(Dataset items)
________

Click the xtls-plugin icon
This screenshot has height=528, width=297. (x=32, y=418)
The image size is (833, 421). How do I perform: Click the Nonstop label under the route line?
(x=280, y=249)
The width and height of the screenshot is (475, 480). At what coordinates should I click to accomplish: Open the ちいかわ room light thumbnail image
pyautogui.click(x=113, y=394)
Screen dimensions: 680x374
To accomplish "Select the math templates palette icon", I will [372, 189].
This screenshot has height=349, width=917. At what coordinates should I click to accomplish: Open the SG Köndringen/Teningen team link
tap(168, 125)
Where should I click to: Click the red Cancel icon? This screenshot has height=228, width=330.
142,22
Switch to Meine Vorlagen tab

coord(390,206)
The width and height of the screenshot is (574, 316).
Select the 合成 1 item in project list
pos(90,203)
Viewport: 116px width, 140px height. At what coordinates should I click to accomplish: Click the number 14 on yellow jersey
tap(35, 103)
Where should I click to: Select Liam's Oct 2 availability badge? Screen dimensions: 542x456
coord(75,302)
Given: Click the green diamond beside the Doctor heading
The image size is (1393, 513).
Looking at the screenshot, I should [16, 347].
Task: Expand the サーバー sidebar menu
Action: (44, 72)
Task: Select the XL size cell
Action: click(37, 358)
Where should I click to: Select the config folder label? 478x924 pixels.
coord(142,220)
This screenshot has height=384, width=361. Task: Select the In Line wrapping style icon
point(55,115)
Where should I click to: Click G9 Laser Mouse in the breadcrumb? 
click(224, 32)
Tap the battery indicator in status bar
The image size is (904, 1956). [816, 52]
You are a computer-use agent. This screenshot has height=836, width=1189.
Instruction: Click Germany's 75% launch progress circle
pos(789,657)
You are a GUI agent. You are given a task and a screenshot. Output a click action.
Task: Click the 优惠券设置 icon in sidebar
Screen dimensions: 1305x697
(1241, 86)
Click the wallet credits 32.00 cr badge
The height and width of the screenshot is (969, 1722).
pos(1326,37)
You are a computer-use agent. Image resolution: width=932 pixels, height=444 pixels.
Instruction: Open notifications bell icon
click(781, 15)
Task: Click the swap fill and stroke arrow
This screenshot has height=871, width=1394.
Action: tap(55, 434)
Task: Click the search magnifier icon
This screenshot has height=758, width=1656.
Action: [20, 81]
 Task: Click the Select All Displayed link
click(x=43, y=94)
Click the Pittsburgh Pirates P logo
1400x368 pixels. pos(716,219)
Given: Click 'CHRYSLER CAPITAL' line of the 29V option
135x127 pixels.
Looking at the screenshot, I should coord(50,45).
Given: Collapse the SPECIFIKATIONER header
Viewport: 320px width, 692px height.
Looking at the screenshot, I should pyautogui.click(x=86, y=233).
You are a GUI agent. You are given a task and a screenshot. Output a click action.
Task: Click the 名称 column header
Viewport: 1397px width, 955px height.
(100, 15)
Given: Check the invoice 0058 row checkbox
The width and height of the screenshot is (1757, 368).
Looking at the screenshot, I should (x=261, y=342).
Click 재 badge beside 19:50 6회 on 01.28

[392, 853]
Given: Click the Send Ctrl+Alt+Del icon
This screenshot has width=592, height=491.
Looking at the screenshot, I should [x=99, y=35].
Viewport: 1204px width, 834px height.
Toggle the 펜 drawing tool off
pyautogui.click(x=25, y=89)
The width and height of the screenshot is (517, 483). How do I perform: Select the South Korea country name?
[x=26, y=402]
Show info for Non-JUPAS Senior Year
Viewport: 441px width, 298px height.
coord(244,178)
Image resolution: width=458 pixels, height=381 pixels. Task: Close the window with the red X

________

**TO BE DONE**. Rewrite all of the entries above, replacing "Where should I click to" with "Where do I tap to" and leaving everything else the same.

**RESULT**.
Click the xtls-plugin icon
This screenshot has height=528, width=297. (x=32, y=418)
The image size is (833, 421). How do I perform: Click the Nonstop label under the route line?
(x=280, y=249)
The width and height of the screenshot is (475, 480). At what coordinates should I click to accomplish: Open the ちいかわ room light thumbnail image
pyautogui.click(x=113, y=394)
Screen dimensions: 680x374
To accomplish "Select the math templates palette icon", I will [372, 189].
This screenshot has height=349, width=917. At what coordinates should I click to accomplish: Open the SG Köndringen/Teningen team link
tap(168, 125)
Where do I tap to: Click the red Cancel icon? This screenshot has height=228, width=330.
142,22
Switch to Meine Vorlagen tab

coord(390,206)
The width and height of the screenshot is (574, 316).
Select the 合成 1 item in project list
pos(90,203)
Viewport: 116px width, 140px height. At what coordinates should I click to accomplish: Click the number 14 on yellow jersey
tap(35, 103)
Where do I tap to: Select Liam's Oct 2 availability badge? Screen dimensions: 542x456
coord(75,302)
Given: Click the green diamond beside the Doctor heading
The image size is (1393, 513).
Looking at the screenshot, I should [16, 347].
Task: Expand the サーバー sidebar menu
Action: (44, 72)
Task: Select the XL size cell
Action: click(37, 358)
Where do I tap to: Select the config folder label? 478x924 pixels.
coord(142,220)
This screenshot has height=384, width=361. Task: Select the In Line wrapping style icon
point(55,115)
Where do I tap to: Click G9 Laser Mouse in the breadcrumb? 
click(224, 32)
Tap the battery indicator in status bar
The image size is (904, 1956). [816, 52]
You are a computer-use agent. This screenshot has height=836, width=1189.
Instruction: Click Germany's 75% launch progress circle
pos(789,657)
You are a GUI agent. You are given a task and a screenshot. Output a click action.
Task: Click the 优惠券设置 icon in sidebar
Screen dimensions: 1305x697
(1241, 86)
Click the wallet credits 32.00 cr badge
The height and width of the screenshot is (969, 1722).
pos(1326,37)
You are a computer-use agent. Image resolution: width=932 pixels, height=444 pixels.
Instruction: Open notifications bell icon
click(781, 15)
Task: Click the swap fill and stroke arrow
This screenshot has height=871, width=1394.
Action: tap(55, 434)
Task: Click the search magnifier icon
This screenshot has height=758, width=1656.
Action: [20, 81]
 Task: Click the Select All Displayed link
click(x=43, y=94)
Click the Pittsburgh Pirates P logo
1400x368 pixels. pos(716,219)
Given: Click 'CHRYSLER CAPITAL' line of the 29V option
135x127 pixels.
Looking at the screenshot, I should coord(50,45).
Given: Collapse the SPECIFIKATIONER header
Viewport: 320px width, 692px height.
Looking at the screenshot, I should pyautogui.click(x=86, y=233).
You are a GUI agent. You are given a task and a screenshot. Output a click action.
Task: Click the 名称 column header
Viewport: 1397px width, 955px height.
(100, 15)
Given: Check the invoice 0058 row checkbox
The width and height of the screenshot is (1757, 368).
Looking at the screenshot, I should (x=261, y=342).
Click 재 badge beside 19:50 6회 on 01.28

[392, 853]
Given: Click the Send Ctrl+Alt+Del icon
This screenshot has width=592, height=491.
Looking at the screenshot, I should [x=99, y=35].
Viewport: 1204px width, 834px height.
Toggle the 펜 drawing tool off
pyautogui.click(x=25, y=89)
The width and height of the screenshot is (517, 483). How do I perform: Select the South Korea country name?
[x=26, y=402]
Show info for Non-JUPAS Senior Year
Viewport: 441px width, 298px height.
coord(244,178)
Image resolution: width=458 pixels, height=381 pixels. Task: Close the window with the red X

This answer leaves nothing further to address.